Kubernetes Safety is continually evolving – protecting tempo with enhanced performance, usability and suppleness whereas additionally balancing the safety wants of a large and numerous set of use-cases.
Lately, the GKE Safety group found a excessive severity vulnerability that allowed workloads to have entry to components of the host filesystem outdoors the mounted volumes boundaries. Though the vulnerability was patched again in September we thought it might be useful to jot down up a extra in-depth evaluation of the problem to share with the neighborhood.
We assessed the influence of the vulnerability as described in vulnerability administration in open-source Kubernetes and labored carefully with the GKE Storage group and the Kubernetes Safety Response Committee to discover a repair. On this publish we’ll give some background on how the subpath storage system works, an outline of the vulnerability, the steps to search out the basis trigger and the repair, and eventually some suggestions for GKE and Anthos customers.
Kubernetes Filesystems: Intro to Quantity Subpath
The vulnerability, CVE-2021-25741, was attributable to a race situation through the creation of a subpath bind mount inside a container, and allowed an attacker to achieve unauthorized entry to the underlying node filesystem and its delicate recordsdata. We’ll describe how that system is meant to work, after which discuss concerning the vulnerability.
The quantity subpath function in Kubernetes allows sharing a quantity in a number of containers inside a pod. For instance, we may create a Pod with an InitContainer that creates directories with pre-populated information in a mounted filesystem quantity. These directories can then be utilized by containers in the identical Pod by mounting the identical quantity and optionally specifying a subpath discipline to restrict what’s seen contained in the container.
Whereas there are some nice use instances for this function, it’s an space that has had vulnerabilities found prior to now. The kubelet have to be further cautious when dealing with user-owned subpaths as a result of it operates with privileges within the host. One vulnerability that has been beforehand found concerned the creation of a malicious workload the place an InitContainer would create a symlink pointing to any location within the host. For instance, the InitContainer may mount a quantity in /mnt and create a symlink /mnt/assault contained in the container pointing to /and so forth. Later within the Pod lifecycle, one other container would try to mount the identical quantity with subpath assault. Whereas getting ready the volumes for the container, the kubelet would find yourself following the symlink to the host’s /and so forth as a substitute of the container’s /and so forth, unknowingly exposing the host filesystem to the container. A earlier repair made positive that the subpath mount location is resolved and validated to level to a location inside the bottom quantity and that it is not changeable by the person in between the time the trail was validated and when the container runtime bind mounts it. This race situation is named time of test to time of use (TOCTOU) the place the topic being validated modifications after it has been validated.

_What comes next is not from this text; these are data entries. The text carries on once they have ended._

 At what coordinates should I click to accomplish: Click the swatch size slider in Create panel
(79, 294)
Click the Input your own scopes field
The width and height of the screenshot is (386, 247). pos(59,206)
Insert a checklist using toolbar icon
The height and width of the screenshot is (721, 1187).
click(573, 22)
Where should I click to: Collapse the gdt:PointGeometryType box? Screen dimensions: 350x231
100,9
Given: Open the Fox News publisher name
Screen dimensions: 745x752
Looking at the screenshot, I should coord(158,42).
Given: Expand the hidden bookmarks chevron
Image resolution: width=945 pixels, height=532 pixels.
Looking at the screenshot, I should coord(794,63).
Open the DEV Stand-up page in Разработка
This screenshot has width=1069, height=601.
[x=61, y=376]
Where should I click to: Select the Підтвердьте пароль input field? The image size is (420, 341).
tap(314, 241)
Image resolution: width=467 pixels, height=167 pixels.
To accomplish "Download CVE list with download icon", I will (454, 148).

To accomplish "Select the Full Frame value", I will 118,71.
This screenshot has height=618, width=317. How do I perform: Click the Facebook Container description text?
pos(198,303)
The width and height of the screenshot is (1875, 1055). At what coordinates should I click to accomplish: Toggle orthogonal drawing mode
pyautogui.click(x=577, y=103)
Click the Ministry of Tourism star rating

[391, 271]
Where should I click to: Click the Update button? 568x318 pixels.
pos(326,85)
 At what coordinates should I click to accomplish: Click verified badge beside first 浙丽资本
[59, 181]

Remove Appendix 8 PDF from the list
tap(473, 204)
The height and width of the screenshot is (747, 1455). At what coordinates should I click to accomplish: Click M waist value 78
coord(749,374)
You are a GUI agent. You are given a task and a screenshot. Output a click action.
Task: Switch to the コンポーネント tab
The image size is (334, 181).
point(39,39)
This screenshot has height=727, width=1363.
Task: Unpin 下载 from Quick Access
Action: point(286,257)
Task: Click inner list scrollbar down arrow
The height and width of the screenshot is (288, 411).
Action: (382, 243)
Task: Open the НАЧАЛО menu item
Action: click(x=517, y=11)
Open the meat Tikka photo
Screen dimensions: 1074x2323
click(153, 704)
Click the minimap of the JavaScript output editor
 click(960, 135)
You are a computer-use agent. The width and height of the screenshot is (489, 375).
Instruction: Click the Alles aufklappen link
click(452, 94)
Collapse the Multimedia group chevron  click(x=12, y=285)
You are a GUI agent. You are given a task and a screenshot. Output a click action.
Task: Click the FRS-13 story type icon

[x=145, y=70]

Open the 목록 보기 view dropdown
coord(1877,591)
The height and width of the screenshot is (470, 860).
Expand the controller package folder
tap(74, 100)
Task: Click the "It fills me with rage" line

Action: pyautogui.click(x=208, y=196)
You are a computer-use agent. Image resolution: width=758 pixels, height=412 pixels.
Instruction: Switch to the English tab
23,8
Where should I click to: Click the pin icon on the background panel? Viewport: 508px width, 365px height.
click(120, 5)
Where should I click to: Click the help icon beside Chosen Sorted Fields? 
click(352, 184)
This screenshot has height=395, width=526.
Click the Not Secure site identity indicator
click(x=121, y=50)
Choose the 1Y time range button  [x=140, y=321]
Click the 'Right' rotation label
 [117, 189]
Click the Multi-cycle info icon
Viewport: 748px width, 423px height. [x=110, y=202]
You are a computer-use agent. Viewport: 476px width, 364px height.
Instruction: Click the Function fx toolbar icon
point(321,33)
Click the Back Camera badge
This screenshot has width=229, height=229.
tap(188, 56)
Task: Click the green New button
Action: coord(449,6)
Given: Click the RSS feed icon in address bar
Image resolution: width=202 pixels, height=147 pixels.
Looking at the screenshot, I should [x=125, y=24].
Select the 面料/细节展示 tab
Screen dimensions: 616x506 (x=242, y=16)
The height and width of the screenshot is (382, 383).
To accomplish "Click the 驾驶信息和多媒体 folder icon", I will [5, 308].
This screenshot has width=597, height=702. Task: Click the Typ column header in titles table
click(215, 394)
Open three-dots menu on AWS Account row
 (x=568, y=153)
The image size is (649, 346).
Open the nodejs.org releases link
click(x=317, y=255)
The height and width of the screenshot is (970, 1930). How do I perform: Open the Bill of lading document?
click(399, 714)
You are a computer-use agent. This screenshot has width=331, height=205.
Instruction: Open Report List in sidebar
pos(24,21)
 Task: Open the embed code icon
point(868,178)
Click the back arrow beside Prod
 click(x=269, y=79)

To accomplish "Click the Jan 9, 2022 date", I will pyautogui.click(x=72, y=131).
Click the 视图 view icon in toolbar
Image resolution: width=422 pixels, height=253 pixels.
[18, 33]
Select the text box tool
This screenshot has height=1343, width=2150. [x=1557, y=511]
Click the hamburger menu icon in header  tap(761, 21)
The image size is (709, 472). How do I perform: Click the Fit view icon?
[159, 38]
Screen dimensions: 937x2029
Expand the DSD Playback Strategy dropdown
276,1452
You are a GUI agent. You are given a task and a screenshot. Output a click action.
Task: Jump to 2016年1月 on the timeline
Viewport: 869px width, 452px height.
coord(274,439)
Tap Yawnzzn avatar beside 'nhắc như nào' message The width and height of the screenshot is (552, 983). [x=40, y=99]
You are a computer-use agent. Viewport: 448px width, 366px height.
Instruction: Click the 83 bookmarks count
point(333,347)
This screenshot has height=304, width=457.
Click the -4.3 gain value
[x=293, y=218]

These validations and others are summarized within the following container lifecycle sequence diagram.
Quantity subpath validations earlier than the container startup
A New TOCTOU Vulnerability: CVE-2021-25741
The most recent vulnerability was found by performing a symlink assault just like the one defined above, with the distinction being that it consistently swapped the symlink with a listing in a good loop, utilizing the RENAME_EXCHANGE choice with renameat(2). If the timing is good, the kubelet will see the trail as a listing and move the validation test. Then the mount utility might discover that the trail is a symlink pointing to the host and comply with it, exposing the host filesystem to the container. That is visualized within the following diagram:
The expectation and the assault consequence
The GKE Safety and Storage groups labored carefully to revise the repair carried out beforehand to discover a resolution. The earlier repair takes a number of steps to make sure that the listing being mounted is safely opened and validated. After the file is opened and validated, the kubelet makes use of the magic-link path below /proc/[pid]/fd listing for all subsequent operations to make sure the file stays unchanged. Nevertheless, we came upon that the entire efforts had been undone by the mount(8) linux utility which was dereferencing the procfs magic-link by default. As soon as the issue was understood, the repair concerned ensuring that the mount utility does not dereference the magic-links through the use of the –no-canonicalize flag within the mount command.
The repair is in
GKE launched a Google Kubernetes Engine safety bulletin on this vulnerability, which detailed what prospects can do to right away remediate this concern throughout GKE and Anthos. We additionally offered steering to prospects who manually handle their node variations, making certain that mounted releases had been obtainable in each area for our Static and Launch Channels.
Google continues to speculate closely within the safety of GKE and Kubernetes. We encourage customers taken with discovering vulnerabilities to take part within the Kubernetes bug bounty program and within the Google Vulnerability Rewards Program (VRP) which was not too long ago expanded to cowl GKE vulnerabilities. For the most recent steering on safety points, please comply with our GKE Safety Bulletins.